COP26 Gagal Fasilitasi Pendanaan Perubahan Iklim

Konferensi Tingkat Tinggi untuk Perubahan Iklim atau COP26 di Glasgow, Inggris, gagal membentuk fasilitas pendanaan baru. Dana ini seharusnya ditujukan untuk negara-negara miskin dan berkembang yang rentan dengan pemanasan global.

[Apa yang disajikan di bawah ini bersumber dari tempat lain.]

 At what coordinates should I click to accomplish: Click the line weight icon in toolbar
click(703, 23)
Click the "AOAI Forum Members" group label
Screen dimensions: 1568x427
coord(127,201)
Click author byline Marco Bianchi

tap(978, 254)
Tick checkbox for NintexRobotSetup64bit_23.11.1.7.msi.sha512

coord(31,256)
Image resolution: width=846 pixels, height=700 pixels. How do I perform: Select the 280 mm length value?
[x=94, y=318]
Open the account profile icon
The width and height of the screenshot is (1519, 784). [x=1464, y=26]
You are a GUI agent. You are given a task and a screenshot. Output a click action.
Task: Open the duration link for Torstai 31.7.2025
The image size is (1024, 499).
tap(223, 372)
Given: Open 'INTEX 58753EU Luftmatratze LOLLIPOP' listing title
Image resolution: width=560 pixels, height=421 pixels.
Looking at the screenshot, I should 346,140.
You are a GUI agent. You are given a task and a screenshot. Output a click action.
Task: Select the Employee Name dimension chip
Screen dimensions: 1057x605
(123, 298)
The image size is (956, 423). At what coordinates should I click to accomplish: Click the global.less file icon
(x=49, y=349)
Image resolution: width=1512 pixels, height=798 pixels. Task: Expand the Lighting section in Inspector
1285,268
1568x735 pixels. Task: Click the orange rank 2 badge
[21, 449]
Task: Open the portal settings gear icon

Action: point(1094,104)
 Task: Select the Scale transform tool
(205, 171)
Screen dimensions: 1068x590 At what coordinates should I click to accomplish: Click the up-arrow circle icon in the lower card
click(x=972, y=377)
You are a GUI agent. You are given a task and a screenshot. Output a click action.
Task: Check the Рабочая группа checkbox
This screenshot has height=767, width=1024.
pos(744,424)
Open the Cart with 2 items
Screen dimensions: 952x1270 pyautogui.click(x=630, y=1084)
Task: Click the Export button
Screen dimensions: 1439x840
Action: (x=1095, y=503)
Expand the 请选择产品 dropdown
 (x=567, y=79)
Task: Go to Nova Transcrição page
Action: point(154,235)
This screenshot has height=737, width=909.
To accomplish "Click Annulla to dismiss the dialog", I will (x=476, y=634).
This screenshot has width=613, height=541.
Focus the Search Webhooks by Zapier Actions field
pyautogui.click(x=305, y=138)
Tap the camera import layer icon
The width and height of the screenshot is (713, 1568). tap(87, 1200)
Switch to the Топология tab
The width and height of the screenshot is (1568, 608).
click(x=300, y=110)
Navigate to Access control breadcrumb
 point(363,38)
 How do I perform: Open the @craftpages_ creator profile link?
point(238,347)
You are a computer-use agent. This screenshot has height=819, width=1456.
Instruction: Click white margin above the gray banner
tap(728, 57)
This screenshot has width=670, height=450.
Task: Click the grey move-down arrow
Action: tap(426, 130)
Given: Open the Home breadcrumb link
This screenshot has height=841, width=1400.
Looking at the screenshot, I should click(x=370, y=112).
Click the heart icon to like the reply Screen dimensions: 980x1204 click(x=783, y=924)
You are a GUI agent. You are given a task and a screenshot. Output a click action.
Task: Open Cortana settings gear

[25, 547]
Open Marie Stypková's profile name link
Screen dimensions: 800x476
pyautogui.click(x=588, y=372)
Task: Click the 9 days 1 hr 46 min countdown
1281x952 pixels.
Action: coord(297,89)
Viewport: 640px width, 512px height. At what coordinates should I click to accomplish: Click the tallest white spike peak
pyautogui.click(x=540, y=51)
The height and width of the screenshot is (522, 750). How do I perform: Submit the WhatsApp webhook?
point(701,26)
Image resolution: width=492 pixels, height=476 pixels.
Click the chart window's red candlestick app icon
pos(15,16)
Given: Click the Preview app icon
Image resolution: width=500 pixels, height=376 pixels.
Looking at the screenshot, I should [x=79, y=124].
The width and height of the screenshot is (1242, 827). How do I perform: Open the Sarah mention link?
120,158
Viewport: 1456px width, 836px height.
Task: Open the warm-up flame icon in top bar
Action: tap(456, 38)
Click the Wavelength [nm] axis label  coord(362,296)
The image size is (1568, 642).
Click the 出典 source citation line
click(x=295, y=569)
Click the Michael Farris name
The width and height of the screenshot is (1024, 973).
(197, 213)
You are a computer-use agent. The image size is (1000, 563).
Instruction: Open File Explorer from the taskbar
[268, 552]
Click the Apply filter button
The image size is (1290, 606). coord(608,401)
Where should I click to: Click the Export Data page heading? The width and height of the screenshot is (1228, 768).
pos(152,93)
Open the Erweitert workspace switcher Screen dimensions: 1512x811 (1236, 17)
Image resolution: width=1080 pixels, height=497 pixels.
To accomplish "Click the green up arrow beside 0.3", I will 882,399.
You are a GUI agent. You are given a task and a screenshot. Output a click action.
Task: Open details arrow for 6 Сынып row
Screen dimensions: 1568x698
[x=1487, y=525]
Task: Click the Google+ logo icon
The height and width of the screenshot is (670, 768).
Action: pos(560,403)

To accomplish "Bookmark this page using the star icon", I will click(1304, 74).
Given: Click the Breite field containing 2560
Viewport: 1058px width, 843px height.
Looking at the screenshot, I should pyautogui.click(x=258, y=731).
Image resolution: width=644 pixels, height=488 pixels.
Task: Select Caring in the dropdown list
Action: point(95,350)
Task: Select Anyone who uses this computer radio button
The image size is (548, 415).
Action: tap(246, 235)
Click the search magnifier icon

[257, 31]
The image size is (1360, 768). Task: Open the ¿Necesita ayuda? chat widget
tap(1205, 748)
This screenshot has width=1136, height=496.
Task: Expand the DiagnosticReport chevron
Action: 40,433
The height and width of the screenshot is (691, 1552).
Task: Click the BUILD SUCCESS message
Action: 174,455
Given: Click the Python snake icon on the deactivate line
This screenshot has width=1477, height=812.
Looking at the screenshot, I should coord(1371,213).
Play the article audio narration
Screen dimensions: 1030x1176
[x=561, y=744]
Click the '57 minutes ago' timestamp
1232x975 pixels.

Namun, Amerika Serikat, Uni Eropa, dan sejumlah negara kaya menolaknya. Pada pentupan konferensi Perserikatan Bangsa-Bangsa (PBB) tersebut sabtu lalu, para peserta hanya sepakat untuk mendorong isu kerugian dan kerusakan akibat perubahan iklim ke dalam Pakta Iklim Glasgow.

Di dalam pakta itu menyebutkan, “Perubahan Iklim telah dan akan semakin menyebabkan kerugian dan kerusakan, dan bawa, ketika suhu meningkatkan akan menimbulkan ancaman sosial, ekonomi, dan lingkungan semakin besar”.

Guinea, yang mewakili kelompok negara berkembang, mengungkapkan "kekecewaan yang sangat dalam" pada keputusan itu.

Negara-negara kepulauan, seperti Kepulauan Marshall, Fiji, Antigua dan Barbuda, yang khawatir wilayah mereka tergerus oleh kenaikan permukaan air laut juga menyampaikan ketidakpuasan mereka.

Mereka ingin fasilitas pendanaan untuk kerugian dan kerusakan lingkungan harus dibentuk segera. Idealnya adalah saat konferensi iklim di Mesir pada 2022.

Penasihat senior Climate Action Network International Harjeet Singh mengatakan, kegagalan menyediakan dana untuk membantu negara-negara miskin membayar biaya kerusakan alam berarti "kita berjalan dalam inci ketika harusnya bergerak dalam mil”.

Presiden World Resources Institute, lembaga pemikir yang berbasis di AS, Ani Dasgupta menyebut, COP26 akhirnya menempatkan isu sangat penting tentang kerugian dan kerusakan ke atas panggung utama. “Namun, dialog di Glasgow seharusnya bukan sekadar pembicaraan tapi menghasilkan rekomendasi tentang skala pendanaan yang diperlukan,” katanya.

AS dan Australia, khususnya, menghambat kemajuan untuk membentuk pendanaan baru bagi kerugian dan kerusakan akibat perubahan iklim. Kedua negara telah lama menolak wacana negara-negara industri dengan riwayat emisi karbon yang tinggi harus membayar kompensasi kepada negara-negara lain atas kerusakan yang mereka timbulkan.

Utusan iklim AS John Kerry mengatakan pihaknya memahami semakin banyak sumber daya yang diperlukan untuk membantu masyarakat di wilayah rentan. Tapi langkah awal perlu diambil untuk mencari tahu bagaimana dana itu diberikan dengan baik.